▸ Instruction
Copy the lines from the line with "At what coordinates should I click to accomplish: Enable" up to and including the line with "coord(669,201)", replacing "bowl of salt" with "bowl of sugar" and leaving everything else unchanged.

▸ Dataset records
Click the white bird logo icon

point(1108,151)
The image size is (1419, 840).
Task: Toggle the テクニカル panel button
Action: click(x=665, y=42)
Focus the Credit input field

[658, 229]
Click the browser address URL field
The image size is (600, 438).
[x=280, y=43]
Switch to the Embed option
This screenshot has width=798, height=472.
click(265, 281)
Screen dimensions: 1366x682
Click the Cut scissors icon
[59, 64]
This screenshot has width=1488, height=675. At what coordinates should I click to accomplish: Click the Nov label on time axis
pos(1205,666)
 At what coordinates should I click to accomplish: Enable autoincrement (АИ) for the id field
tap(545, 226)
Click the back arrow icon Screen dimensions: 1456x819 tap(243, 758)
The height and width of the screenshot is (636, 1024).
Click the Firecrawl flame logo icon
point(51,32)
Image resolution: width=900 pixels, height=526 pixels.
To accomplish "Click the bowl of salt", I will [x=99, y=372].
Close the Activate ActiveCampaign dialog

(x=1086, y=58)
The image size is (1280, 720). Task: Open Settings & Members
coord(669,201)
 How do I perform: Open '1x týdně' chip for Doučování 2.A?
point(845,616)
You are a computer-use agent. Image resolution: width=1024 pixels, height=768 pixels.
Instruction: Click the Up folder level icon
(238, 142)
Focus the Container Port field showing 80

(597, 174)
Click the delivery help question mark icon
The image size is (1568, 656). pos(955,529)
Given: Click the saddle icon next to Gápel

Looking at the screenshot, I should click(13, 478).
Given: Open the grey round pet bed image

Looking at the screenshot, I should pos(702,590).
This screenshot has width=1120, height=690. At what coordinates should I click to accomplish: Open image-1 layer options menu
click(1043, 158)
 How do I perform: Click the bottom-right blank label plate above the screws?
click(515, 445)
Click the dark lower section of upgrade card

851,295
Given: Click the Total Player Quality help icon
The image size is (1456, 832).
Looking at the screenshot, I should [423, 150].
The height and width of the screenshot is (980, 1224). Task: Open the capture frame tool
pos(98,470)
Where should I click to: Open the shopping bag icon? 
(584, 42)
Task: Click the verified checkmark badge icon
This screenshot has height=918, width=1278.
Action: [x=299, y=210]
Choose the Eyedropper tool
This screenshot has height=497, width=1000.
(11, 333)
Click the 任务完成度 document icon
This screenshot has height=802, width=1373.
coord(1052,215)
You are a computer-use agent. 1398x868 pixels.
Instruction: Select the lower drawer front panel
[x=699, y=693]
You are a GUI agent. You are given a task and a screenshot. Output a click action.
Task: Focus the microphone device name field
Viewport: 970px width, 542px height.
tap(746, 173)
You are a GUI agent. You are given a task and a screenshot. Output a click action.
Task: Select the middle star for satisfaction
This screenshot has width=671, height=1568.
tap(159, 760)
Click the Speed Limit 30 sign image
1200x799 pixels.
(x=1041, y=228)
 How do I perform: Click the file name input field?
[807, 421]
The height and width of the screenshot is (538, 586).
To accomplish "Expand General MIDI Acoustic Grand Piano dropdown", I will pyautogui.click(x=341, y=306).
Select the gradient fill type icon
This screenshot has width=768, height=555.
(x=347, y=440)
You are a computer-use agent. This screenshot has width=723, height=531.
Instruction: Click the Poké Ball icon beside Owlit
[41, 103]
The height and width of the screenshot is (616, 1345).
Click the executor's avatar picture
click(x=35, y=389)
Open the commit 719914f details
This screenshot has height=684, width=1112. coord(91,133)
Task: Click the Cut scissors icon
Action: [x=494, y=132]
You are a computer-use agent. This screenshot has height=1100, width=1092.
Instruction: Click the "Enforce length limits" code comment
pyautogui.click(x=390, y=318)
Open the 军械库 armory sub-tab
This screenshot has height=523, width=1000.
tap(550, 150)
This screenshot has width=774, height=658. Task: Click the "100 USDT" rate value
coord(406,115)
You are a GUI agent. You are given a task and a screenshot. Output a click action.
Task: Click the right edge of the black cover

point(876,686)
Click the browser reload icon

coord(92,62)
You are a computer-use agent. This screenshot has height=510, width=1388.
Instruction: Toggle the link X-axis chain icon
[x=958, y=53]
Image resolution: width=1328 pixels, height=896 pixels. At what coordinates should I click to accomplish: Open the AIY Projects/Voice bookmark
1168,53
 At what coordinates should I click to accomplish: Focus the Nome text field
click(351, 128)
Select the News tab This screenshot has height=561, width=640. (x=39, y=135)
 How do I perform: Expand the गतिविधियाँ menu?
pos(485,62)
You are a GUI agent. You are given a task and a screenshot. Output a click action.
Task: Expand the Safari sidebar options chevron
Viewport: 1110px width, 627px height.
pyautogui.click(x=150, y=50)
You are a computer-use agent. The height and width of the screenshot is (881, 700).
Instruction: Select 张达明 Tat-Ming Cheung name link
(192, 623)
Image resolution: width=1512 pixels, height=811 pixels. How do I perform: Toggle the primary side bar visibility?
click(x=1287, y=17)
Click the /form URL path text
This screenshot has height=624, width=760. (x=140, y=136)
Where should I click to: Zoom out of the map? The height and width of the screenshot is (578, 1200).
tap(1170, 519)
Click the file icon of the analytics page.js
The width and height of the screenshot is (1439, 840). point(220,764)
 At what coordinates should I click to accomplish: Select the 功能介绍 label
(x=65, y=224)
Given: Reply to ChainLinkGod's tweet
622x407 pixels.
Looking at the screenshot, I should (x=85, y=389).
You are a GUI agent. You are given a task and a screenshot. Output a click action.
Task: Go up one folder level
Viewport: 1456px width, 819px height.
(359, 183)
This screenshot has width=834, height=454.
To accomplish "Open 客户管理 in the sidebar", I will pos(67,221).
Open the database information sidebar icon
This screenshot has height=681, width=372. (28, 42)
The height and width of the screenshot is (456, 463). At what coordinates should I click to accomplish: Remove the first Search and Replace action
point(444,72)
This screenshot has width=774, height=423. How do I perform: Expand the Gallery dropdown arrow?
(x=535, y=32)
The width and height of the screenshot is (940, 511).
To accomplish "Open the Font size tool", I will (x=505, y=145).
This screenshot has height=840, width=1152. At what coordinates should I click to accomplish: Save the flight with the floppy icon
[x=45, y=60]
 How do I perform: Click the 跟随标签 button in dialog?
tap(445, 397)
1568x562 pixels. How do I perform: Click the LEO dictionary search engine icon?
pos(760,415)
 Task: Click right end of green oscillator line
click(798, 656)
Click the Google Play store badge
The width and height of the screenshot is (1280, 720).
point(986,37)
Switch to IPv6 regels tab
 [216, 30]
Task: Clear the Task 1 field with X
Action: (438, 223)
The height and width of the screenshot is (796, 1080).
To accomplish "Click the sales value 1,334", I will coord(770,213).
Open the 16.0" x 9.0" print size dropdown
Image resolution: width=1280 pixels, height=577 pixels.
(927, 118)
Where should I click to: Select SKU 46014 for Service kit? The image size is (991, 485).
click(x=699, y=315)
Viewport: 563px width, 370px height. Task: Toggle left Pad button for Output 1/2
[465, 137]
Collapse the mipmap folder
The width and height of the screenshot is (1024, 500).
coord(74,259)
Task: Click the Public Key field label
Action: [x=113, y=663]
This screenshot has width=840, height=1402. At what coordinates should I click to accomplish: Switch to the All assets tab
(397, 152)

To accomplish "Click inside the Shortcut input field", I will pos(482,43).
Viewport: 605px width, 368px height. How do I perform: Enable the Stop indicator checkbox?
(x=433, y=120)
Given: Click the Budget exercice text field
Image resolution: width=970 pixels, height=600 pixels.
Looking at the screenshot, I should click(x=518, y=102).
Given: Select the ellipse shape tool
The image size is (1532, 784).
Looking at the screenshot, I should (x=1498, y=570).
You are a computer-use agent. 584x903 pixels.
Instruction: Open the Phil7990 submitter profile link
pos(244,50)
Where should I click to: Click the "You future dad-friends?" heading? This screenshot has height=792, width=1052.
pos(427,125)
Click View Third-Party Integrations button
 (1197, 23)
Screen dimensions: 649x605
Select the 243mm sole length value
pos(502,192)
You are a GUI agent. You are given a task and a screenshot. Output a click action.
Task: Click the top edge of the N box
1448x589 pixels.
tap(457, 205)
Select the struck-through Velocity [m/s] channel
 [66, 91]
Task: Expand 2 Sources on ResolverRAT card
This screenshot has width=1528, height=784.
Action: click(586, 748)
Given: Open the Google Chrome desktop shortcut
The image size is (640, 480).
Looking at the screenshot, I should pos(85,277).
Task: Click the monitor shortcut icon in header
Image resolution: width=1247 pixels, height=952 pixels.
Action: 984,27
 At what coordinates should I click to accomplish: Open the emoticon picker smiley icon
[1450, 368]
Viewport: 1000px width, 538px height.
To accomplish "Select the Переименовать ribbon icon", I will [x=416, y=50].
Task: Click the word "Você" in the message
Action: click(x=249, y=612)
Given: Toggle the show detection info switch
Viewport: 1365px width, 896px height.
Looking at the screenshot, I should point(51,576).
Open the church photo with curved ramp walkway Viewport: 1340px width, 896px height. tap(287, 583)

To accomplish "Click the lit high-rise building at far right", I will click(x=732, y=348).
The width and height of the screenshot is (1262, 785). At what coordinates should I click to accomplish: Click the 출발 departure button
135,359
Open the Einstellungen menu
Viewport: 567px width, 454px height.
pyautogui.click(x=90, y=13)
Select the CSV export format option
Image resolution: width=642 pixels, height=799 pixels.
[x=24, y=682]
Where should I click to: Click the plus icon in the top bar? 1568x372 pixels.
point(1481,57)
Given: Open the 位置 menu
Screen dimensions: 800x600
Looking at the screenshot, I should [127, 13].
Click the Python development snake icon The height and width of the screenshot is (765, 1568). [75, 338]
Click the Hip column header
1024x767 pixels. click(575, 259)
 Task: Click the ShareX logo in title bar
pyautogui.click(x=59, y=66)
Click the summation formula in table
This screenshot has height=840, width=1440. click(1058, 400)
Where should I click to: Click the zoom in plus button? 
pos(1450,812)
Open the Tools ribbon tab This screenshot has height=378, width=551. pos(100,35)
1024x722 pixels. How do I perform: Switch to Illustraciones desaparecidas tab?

▸ Output for this task
 At what coordinates should I click to accomplish: Enable autoincrement (АИ) for the id field
tap(545, 226)
Click the back arrow icon Screen dimensions: 1456x819 tap(243, 758)
The height and width of the screenshot is (636, 1024).
Click the Firecrawl flame logo icon
point(51,32)
Image resolution: width=900 pixels, height=526 pixels.
To accomplish "Click the bowl of sugar", I will [x=99, y=372].
Close the Activate ActiveCampaign dialog

(x=1086, y=58)
The image size is (1280, 720). Task: Open Settings & Members
coord(669,201)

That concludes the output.